*** Opening of Data provided ***
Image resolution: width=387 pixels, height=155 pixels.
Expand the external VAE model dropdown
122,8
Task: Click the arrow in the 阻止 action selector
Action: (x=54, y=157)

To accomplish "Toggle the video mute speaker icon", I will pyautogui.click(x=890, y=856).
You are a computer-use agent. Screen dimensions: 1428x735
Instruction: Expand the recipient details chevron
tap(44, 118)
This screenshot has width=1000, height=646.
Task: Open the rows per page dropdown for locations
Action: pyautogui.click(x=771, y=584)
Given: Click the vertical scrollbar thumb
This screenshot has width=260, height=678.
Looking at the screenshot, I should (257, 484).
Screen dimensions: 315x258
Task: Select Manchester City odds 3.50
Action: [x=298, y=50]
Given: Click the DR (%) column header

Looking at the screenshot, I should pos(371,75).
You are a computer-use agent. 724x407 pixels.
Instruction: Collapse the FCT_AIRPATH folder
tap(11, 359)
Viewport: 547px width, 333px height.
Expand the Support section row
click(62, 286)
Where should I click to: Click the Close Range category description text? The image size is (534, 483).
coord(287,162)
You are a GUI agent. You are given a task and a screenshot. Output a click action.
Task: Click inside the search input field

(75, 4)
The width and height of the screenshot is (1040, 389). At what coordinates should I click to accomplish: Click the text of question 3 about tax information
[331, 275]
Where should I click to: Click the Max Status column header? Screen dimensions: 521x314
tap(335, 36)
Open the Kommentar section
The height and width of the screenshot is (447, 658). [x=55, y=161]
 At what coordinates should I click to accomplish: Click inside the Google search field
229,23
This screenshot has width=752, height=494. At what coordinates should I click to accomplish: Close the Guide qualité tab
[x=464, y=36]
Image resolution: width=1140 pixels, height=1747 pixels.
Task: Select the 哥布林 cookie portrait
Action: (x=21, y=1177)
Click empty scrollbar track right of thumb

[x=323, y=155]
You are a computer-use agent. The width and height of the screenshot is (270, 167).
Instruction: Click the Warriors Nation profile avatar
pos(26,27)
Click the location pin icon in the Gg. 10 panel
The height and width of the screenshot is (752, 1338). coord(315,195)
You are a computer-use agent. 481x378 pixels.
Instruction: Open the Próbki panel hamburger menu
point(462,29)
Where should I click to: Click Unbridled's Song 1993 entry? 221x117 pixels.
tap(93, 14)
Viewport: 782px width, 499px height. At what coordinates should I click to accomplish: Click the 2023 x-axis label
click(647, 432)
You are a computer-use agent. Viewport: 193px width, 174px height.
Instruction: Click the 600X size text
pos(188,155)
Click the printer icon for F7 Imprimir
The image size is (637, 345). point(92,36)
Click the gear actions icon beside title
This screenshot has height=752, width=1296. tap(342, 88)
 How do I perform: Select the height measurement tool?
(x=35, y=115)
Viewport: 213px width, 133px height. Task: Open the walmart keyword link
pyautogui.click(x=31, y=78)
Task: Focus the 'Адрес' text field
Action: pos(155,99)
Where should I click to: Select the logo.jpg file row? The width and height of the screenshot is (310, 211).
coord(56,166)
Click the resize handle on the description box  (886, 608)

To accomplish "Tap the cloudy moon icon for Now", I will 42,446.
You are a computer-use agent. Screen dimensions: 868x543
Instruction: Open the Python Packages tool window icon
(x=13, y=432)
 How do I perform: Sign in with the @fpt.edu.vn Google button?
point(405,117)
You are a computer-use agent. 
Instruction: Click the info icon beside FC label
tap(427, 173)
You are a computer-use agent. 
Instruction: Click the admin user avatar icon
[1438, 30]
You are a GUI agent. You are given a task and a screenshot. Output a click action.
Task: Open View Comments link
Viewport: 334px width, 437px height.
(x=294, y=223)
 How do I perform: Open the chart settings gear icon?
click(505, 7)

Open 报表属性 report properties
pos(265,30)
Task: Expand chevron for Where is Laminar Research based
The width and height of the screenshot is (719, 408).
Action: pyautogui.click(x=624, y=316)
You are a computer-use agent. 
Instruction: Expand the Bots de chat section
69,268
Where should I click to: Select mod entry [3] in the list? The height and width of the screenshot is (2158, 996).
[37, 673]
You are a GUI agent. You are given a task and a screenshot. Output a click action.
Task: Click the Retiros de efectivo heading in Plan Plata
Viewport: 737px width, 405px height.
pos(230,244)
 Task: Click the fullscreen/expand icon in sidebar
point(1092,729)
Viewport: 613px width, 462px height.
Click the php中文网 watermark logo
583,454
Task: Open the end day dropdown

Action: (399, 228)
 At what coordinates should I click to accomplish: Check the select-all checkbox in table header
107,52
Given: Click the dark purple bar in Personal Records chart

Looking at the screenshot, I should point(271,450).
*** Close of Data provided ***
- **What you will do**
Starting at the first line of the records above, please copy each line exactly until you reach the line containing "You are a computer-use agent. Screen dimensions: 1428x735". Include that line and stop there.

- **Answer space**
Image resolution: width=387 pixels, height=155 pixels.
Expand the external VAE model dropdown
122,8
Task: Click the arrow in the 阻止 action selector
Action: (x=54, y=157)

To accomplish "Toggle the video mute speaker icon", I will pyautogui.click(x=890, y=856).
You are a computer-use agent. Screen dimensions: 1428x735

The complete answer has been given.